Three tree roots on the ma-gic door,
Reach real high for number four.
Big, big, small, then big again,
The highest one will let you in.
No fair. We want to hear you sing this!
When you’re not singing, what struggles do you face as a writer?
Writer’s block is a struggle for all of us, right?
It is. I have thoughts on it myself.
I recently needed a big fight in my novel, a siege I’ve been writing towards for weeks, but I kept putting it off. My subconscious worked the problem while I was playing video games and catching up on the DVR, and when I started writing, I kept going for an entire week. A typical chapter for me is nine to eleven hand-written pages (roughly 250 words per page), but by the time I got writing on this siege, I cranked out thirty straight pages.
My chief advice is always to write until it’s done, but I include one caveat: don’t force it.
Do you edit as you go or wait until you’ve finished?
I color-code my process. All of my brainstorming is done in blue ink on college ruled paper, and all of my first drafts are in black ink on the pages that follow. The first edit comes when I type up that first draft, because the brain does what it wants. I’ll sometimes change a word as I go only to realize I used the new word a few sentences later. I’ve learned to trust that first draft, getting it from the notebook to the screen, but then it’s back to paper. I print out my entire first draft, one double-spaced chapter at a time and red pen it without mercy.
Did you hire a professional editor? What are your thoughts on hiring one?

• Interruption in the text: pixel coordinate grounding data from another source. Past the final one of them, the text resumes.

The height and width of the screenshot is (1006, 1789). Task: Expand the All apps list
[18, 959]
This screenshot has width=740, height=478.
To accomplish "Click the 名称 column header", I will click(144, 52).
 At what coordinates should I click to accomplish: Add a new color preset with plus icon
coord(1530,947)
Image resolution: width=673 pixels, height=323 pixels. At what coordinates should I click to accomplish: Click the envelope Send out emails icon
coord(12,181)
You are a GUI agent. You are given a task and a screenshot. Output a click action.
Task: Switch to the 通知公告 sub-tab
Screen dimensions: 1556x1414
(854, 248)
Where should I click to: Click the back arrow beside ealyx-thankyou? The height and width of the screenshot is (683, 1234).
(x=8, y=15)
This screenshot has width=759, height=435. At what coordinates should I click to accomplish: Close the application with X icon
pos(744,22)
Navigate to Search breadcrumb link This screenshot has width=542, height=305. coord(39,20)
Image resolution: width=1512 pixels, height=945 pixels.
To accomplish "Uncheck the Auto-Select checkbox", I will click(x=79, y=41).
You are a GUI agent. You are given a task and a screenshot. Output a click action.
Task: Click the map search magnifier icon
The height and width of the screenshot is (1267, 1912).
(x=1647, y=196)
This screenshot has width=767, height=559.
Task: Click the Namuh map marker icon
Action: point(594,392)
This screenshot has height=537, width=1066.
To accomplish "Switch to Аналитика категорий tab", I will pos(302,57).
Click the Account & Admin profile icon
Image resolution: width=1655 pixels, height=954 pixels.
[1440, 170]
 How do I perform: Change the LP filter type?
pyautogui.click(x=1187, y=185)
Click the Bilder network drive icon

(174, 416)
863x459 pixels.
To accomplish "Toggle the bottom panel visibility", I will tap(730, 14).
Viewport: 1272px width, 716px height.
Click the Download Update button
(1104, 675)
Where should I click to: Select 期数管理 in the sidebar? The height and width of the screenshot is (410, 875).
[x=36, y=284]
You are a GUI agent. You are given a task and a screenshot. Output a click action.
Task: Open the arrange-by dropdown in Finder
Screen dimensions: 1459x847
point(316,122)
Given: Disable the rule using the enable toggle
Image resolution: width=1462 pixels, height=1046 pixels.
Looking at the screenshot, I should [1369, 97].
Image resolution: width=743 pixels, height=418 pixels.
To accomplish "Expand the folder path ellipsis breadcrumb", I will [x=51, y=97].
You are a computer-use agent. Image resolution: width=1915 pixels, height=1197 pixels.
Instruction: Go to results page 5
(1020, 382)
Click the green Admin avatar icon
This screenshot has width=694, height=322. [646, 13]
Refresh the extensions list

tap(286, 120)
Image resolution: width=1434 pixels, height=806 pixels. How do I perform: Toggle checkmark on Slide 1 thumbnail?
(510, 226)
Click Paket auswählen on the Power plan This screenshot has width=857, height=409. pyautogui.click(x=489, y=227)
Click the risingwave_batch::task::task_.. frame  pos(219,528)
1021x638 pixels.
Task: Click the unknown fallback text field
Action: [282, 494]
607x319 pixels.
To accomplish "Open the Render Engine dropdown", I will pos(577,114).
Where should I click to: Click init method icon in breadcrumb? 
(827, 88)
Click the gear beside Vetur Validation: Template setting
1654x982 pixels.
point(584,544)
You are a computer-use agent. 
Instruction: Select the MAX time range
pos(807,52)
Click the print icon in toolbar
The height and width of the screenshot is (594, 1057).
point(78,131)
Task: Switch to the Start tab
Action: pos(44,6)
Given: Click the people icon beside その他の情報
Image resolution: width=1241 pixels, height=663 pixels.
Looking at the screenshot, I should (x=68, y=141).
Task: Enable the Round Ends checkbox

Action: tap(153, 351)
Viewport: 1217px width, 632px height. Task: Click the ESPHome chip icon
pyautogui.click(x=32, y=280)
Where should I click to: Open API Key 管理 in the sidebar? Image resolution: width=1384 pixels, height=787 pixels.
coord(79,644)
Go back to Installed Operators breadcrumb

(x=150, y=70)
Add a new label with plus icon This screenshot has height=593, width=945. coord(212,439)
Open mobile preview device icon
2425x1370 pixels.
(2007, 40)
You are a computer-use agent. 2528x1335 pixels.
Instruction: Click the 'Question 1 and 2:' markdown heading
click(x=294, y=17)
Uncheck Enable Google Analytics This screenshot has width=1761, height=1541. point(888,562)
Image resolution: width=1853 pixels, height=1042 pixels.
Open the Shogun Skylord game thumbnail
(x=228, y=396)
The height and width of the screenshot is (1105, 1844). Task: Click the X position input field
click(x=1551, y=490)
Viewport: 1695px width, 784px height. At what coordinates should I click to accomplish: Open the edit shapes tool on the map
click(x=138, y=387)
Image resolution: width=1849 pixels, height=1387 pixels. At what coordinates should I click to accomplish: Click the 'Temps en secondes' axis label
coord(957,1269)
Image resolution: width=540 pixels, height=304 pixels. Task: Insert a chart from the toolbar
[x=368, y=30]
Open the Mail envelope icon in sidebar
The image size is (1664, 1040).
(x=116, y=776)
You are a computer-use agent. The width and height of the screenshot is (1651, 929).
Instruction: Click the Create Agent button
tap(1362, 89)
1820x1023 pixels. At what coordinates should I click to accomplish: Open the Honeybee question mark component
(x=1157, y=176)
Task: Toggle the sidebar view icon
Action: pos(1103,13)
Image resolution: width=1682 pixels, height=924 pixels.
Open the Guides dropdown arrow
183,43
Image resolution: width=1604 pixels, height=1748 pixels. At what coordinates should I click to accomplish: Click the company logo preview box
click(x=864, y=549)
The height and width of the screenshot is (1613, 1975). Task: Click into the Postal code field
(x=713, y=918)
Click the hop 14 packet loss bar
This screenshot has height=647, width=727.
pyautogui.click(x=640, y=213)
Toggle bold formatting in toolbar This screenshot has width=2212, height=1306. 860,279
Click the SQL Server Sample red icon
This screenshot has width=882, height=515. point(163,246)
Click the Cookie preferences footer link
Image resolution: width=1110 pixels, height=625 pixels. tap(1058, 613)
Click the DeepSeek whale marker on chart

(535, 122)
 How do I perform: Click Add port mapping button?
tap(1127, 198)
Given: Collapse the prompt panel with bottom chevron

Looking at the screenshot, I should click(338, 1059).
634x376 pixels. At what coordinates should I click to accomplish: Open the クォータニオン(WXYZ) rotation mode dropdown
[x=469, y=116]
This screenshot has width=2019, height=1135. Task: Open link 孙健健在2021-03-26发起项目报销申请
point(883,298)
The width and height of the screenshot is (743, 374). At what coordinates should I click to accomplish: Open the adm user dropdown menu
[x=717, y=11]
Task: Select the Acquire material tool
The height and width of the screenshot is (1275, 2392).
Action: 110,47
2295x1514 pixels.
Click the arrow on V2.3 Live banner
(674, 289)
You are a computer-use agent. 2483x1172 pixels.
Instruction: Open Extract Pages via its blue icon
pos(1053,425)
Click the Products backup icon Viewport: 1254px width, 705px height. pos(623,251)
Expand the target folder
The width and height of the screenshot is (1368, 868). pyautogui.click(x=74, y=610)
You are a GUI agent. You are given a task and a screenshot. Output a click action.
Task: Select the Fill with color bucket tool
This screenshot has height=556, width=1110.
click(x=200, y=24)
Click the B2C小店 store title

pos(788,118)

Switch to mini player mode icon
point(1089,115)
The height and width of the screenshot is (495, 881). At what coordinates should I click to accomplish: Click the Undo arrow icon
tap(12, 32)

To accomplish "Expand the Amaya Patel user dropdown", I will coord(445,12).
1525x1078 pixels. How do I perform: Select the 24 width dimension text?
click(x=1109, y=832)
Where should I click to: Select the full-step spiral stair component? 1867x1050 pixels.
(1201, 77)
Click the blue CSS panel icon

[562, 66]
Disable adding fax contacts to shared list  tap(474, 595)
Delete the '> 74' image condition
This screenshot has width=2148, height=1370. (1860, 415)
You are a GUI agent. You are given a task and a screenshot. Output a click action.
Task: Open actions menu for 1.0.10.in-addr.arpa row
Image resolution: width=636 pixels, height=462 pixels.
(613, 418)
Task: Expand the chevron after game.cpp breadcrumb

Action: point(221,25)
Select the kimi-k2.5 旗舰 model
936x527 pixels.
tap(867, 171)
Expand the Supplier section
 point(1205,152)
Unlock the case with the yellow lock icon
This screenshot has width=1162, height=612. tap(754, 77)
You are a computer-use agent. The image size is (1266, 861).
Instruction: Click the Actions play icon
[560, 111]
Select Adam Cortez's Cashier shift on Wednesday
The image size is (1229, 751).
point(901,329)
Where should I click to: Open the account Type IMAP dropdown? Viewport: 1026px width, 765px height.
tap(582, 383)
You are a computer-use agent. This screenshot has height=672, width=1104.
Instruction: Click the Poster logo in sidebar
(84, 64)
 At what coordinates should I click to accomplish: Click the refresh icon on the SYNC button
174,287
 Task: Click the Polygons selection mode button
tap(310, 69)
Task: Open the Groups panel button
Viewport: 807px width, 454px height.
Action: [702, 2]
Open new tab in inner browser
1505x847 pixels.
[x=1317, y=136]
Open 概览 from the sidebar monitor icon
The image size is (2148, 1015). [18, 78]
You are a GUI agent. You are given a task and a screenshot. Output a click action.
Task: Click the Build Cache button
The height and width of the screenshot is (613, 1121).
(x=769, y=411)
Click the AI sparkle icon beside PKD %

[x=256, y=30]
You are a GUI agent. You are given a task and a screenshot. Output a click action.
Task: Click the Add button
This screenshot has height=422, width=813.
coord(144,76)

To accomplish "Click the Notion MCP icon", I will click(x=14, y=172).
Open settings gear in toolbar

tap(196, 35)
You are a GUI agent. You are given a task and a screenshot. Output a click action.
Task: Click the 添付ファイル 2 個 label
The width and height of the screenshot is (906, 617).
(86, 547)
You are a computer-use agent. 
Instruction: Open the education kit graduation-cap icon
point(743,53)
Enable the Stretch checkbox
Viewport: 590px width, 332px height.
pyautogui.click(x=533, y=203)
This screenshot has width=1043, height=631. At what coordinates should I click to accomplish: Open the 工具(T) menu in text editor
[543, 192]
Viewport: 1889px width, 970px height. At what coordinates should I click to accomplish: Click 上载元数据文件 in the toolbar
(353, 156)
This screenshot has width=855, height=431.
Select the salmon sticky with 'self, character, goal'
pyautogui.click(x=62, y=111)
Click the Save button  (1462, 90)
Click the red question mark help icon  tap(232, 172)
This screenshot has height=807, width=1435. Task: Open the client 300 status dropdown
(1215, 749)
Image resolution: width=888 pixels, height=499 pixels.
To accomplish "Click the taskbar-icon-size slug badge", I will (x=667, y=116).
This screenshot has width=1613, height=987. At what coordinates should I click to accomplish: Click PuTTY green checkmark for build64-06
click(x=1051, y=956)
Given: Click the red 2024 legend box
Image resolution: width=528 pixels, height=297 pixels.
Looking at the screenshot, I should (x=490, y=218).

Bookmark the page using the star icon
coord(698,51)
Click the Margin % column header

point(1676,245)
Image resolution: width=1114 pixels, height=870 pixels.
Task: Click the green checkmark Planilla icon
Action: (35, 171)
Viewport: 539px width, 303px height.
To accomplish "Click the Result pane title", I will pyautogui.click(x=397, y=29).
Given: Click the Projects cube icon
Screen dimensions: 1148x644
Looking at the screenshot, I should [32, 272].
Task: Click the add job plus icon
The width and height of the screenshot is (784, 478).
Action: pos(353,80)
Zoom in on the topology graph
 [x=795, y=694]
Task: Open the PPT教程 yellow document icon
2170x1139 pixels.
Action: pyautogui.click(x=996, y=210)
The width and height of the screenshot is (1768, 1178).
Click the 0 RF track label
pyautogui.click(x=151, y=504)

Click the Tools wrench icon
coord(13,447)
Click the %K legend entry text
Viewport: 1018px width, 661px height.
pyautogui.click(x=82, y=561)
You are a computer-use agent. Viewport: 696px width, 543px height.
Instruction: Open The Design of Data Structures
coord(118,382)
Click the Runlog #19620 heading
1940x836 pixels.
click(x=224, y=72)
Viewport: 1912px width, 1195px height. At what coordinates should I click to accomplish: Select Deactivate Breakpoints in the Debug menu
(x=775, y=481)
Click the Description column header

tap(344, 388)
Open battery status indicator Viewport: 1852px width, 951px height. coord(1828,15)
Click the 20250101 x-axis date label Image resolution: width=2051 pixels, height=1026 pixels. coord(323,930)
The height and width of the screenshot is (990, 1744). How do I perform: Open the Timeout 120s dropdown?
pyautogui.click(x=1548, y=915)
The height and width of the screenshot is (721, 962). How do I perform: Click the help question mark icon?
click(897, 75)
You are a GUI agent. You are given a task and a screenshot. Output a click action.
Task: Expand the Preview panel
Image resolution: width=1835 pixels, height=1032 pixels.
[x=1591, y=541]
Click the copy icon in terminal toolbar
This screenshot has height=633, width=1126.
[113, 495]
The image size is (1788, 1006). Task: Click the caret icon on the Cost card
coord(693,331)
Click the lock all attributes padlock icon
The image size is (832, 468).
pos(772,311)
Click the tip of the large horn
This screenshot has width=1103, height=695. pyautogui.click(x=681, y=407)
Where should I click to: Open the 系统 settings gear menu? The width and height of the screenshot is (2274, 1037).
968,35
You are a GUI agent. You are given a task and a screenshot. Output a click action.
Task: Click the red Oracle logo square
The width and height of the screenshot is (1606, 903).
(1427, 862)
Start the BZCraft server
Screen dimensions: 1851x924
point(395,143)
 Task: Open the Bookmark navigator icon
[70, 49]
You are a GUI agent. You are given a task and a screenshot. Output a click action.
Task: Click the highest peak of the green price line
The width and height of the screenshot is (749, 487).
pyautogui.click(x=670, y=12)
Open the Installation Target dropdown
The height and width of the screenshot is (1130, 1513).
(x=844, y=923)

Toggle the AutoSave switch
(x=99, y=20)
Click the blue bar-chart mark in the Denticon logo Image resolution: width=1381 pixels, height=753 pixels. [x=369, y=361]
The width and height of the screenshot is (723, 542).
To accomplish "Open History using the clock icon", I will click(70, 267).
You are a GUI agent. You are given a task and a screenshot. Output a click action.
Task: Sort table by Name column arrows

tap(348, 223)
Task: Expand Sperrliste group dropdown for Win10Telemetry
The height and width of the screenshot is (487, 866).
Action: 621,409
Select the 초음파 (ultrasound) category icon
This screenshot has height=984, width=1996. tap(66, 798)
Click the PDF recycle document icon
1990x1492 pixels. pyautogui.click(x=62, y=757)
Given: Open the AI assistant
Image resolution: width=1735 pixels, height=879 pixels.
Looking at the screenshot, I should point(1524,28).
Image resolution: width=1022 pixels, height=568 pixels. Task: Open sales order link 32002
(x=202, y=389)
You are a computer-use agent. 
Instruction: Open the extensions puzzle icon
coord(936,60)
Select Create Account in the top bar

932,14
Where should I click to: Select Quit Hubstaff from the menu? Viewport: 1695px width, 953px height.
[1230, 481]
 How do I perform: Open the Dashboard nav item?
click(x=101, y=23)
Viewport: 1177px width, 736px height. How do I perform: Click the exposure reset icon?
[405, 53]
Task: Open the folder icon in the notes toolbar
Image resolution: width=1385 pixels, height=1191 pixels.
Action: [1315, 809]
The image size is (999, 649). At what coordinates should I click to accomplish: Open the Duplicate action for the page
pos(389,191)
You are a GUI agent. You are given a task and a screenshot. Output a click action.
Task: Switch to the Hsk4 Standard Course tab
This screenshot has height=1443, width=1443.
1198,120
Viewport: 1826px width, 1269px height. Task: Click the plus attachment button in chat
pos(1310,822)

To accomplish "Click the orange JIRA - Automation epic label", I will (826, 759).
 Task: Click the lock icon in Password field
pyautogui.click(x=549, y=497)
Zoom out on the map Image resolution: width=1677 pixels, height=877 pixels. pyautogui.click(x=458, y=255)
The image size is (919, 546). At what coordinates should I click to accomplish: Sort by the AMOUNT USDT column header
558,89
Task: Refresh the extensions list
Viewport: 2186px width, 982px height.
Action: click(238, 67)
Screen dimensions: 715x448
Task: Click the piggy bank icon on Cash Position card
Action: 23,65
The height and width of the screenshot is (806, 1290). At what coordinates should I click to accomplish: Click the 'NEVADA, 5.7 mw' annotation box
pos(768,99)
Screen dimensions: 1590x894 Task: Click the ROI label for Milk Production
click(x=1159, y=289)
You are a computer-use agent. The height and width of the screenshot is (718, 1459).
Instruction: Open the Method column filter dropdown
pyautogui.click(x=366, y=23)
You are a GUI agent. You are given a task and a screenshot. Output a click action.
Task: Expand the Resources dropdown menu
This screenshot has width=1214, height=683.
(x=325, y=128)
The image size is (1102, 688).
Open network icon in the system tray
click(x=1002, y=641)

I ran the beta readers through their paces and had a friend help with proofreading the punctuation, but I’m looking at a professional editor for sure. The investment in editing will show to readers, and I can think of few things worse than reviews citing things a good editor will catch. I’ve hired an editor for my Query and Synopsis, and she’s been fantastic. If I don’t get my first novel into the hands of a publisher next year, I’ll run the whole MS by one or two editors and publish it myself.
I am actively hunting for an agent, likely because self-publishing scares the ink out of me. Over the last two #PitMad events, I got a couple favorites from agents. The first passed after a few weeks, and my proposal is in the hands of the second now.
Oh, that’s very exciting! You must now be working on a marketing plan.
This is where I spend most of my time when I am not actively writing. I took the plunge and got my website, but it’s just sitting there while I work on growing my brand with Twitter. I engage in hashtags centered on writing and a few weekly writers’ hours, and I work to stay on message. It’s important I not let my personal feelings on subjects leak into my brand, but I will always advocate vocally about two topics: sexual assault awareness and child hunger. Staying on message and vowing not to spam people with automated messages or account managing services makes for slow going but steady growing.
Any final words of advice for new writers?
Always get those words out any way that you can. Write until it’s done, and to borrow a quote, ‘if you feel like stopping or giving up, remember why you started.’
I’m working on a series of short stories about the “Fire Brands” to get some content on my website. These take place in the same world as my novels, so I’m planning a cross-over in the future. I just want to build up a few of these first to release on a set schedule.
If I’m breathing, I #amwriting. My goal is for 27 novels of “A short SERIES,” and with only three complete novels so far, I have a long way to go. Why 27? It’s simple: What is talent without ambition?